LE DIMANCHE 6 AVRIL 2014 À 05:10
A sept semaines des élections européennes, la première « euro-manifestation » de l’année a rassemblé des dizaines de milliers de personnes à Bruxelles, contre les politiques d’austérité et pour une « autre Europe ». Crise sanitaire et humanitaire en Grèce, prostitution et explosion du sida.
Alors que la Grèce s’apprête à retrouver les marchés et la croissance, le peuple grec est dans une situation sanitaire et sociale catastrophique. L’eurodéputée verte Michèle Rivasi lance un cri d’alerte.
« La Grèce est de retour », vient d’annoncer quasi triomphalement le premier ministre Antonis Samaras, président en exercice de l’Union, au lendemain de l’officialisation par les ministres des Finances de la zone euro d’une nouvelle tranche d’aide de 8,3 milliards d’euros qui permettra au pays d’honorer ses échéances de mai.
Après six années de récession sans précédent, après avoir évité de justesse la faillite et une sortie de la zone euro en 2012, la Grèce s’apprête à revenir, avant l’été, sur les marchés d’emprunts à long terme dont elle est absente depuis 2010. Et à renouer avec la croissance : le gouvernement de coalition conservateurs-socialistes peut même se prévaloir pour la première fois depuis longtemps d’un excédent budgétaire primaire (hors charge de la dette) ; une croissance timide de 0,6% est espérée pour 2014.
Le bout du tunnel, pas pour le peuple
Sous perfusion depuis quatre ans, Athènes entrevoit le bout du tunnel… financièrement. Mais humainement, le peuple n’a pas fini de payer l’addition. Car l’essentiel (77% selon une étude d’Attac Autriche qui n’a pas été démentie par Bruxelles) de l’argent du plan de sauvetage de la Grèce a bénéficié directement au secteur de la finance. « Sur les injonctions de la Troïka, le gouvernement grec reconduit le budget de l’armée. Dans le même temps, il a amputé des deux tiers le budget de la santé », s’est indignée Michèle Rivasi dans l’hémicycle du Parlement européen, accusant la Commission européenne d’être « co-responsable au sein de la Troïka de mesures délétères sur la santé des populations, alors qu’elle est censée être garante des traités, et notamment de la Charte des Droits Fondamentaux. A ce titre, elle était tenue de garantir à chacun l’accès aux soins, elle ne l’a pas fait, bien au contraire ! »

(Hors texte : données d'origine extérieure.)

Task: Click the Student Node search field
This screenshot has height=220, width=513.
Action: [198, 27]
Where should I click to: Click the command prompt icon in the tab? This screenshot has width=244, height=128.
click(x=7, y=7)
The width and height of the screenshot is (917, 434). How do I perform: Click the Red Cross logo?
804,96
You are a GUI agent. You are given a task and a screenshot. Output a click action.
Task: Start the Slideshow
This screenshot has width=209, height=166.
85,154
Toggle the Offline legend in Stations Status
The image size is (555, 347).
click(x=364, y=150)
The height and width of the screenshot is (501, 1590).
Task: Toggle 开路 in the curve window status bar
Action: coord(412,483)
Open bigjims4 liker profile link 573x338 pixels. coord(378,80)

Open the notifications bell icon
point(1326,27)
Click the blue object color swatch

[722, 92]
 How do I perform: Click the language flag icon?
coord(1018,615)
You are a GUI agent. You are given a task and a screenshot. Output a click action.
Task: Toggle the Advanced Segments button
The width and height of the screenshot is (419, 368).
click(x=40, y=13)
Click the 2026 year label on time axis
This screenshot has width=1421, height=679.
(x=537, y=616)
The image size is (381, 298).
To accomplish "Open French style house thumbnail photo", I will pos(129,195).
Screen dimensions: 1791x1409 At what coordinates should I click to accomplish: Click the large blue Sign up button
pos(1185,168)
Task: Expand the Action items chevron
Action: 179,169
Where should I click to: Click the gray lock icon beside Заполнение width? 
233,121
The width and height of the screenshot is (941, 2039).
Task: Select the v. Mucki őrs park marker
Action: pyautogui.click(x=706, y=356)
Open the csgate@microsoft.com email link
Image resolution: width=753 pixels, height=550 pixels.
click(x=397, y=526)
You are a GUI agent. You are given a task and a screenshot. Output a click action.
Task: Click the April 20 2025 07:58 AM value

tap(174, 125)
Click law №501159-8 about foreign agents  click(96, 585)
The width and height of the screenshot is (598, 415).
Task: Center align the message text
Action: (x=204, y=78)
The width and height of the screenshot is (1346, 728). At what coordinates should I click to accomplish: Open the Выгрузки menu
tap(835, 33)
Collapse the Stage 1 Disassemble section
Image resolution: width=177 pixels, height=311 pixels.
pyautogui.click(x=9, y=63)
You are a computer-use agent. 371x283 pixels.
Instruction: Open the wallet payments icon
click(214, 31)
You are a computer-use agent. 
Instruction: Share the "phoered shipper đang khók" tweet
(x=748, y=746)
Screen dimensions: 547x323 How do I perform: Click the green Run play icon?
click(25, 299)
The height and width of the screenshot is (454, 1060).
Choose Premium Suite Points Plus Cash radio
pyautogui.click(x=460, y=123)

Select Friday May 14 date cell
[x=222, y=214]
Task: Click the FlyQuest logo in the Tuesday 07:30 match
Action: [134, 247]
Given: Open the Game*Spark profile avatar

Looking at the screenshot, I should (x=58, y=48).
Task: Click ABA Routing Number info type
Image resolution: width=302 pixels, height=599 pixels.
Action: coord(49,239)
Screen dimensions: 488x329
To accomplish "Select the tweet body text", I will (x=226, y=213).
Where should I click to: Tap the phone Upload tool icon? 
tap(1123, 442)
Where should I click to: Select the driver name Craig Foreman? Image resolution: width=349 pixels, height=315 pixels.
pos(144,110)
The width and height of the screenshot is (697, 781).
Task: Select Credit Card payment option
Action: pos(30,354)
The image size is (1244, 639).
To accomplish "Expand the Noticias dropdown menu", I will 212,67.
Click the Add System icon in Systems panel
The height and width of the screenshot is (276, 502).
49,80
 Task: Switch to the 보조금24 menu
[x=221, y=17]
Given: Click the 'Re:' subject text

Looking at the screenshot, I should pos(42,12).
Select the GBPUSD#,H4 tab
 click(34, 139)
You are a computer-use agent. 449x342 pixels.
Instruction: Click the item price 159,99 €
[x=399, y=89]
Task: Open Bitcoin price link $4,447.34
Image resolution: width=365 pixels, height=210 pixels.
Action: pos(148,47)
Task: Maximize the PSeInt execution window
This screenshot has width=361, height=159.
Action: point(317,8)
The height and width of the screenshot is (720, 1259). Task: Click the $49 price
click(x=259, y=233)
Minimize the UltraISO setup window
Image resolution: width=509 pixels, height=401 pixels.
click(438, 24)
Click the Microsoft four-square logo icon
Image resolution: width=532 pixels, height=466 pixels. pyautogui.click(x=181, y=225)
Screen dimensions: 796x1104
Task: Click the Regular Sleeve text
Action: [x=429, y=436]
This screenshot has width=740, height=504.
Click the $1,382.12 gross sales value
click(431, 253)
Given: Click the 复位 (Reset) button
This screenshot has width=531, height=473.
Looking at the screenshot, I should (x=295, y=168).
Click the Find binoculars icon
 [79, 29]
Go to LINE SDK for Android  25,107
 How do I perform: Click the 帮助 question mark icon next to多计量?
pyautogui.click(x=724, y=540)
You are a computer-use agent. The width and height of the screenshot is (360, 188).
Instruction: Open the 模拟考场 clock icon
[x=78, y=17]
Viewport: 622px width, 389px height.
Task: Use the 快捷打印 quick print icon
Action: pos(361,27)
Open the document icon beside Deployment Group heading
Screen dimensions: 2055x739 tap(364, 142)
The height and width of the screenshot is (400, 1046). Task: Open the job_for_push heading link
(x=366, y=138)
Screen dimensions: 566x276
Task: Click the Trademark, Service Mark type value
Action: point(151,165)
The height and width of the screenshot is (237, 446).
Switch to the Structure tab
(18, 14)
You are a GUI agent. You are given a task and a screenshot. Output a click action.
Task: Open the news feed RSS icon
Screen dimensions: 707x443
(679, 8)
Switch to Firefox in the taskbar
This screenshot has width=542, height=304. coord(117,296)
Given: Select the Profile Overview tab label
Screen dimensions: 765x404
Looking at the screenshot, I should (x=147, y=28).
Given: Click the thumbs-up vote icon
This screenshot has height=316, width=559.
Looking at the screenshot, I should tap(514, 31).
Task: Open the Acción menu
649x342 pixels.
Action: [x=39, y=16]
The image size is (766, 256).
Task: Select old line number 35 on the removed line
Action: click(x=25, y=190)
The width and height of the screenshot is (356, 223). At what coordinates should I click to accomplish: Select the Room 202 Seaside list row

Catastrophe sanitaire et humanitaire
L’eurodéputée du groupe Verts a été bouleversée par son récent déplacement à Athènes. « Je ne m’attendais pas à une telle souffrance du peuple grec ». Elle rappelle la réduction des salaires de 40 à 50%, décrit les soupes populaires organisées midi et soir sur les places publiques, les enfants qui s’évanouissent à l’école parce que leurs parents ne peuvent plus leur payer à manger, le manque de médicaments et notamment d’antibiotiques, l’augmentation de la mortalité, l’explosion du sida, de la toxicomanie, de la prostitution.
« La santé de base n’est plus assurée, plus de 30% de la population n’a plus accès à la sécurité sociale », s’indigne Michèle Rivasi, pour qui la situation serait encore pire sans la solidarité et la mobilisation d’associations comme Médecins du monde.
Les effets de ce traumatisme se feront durablement sentir, bien au-delà de l’assainissement financier.
« Guerre entre pauvres »
Sans compter que cette précarisation conduit à « un refus du plus pauvre que soi, une guerre entre pauvres » regrette l’eurodéputée, qui s’inquiète du rejet des migrants en situation irrégulière, parqués dans des camps de rétention « pires que des prisons », de la montée de l’extrême droite.
Mais à l’approche des élections européennes, la gauche grecque opposée aux plans d’aide internationaux et aux mesures d’austérité, accroît elle aussi son avance dans les sondages. La démonstration de force des syndicats européens, notamment grecs, ce 4 avril à Bruxelles, en est l’illustration. Selon Bernadette Ségol, secrétaire générale de la Confédération européenne des syndicats, « plus de 52.000 personnes de 21 pays » ont défilé contre l’austérité et pour réclamer aux dirigeants de l’Union une » autre voie « , plus sociale pour l’Europe.
6 millions d’emplois supprimés en Europe
Selon une étude de l’influent cercle de recherches Brügel, présentée aux ministres des Finances de l’Union réunis à Athènes, près de la place Syntagma, lieu de nombreuses manifestations anti-austérité, la crise financière et la réduction des dépenses sociales ont coûté six millions d’emplois en Europe depuis 2008 et plongé plusieurs millions de personnes dans la pauvreté.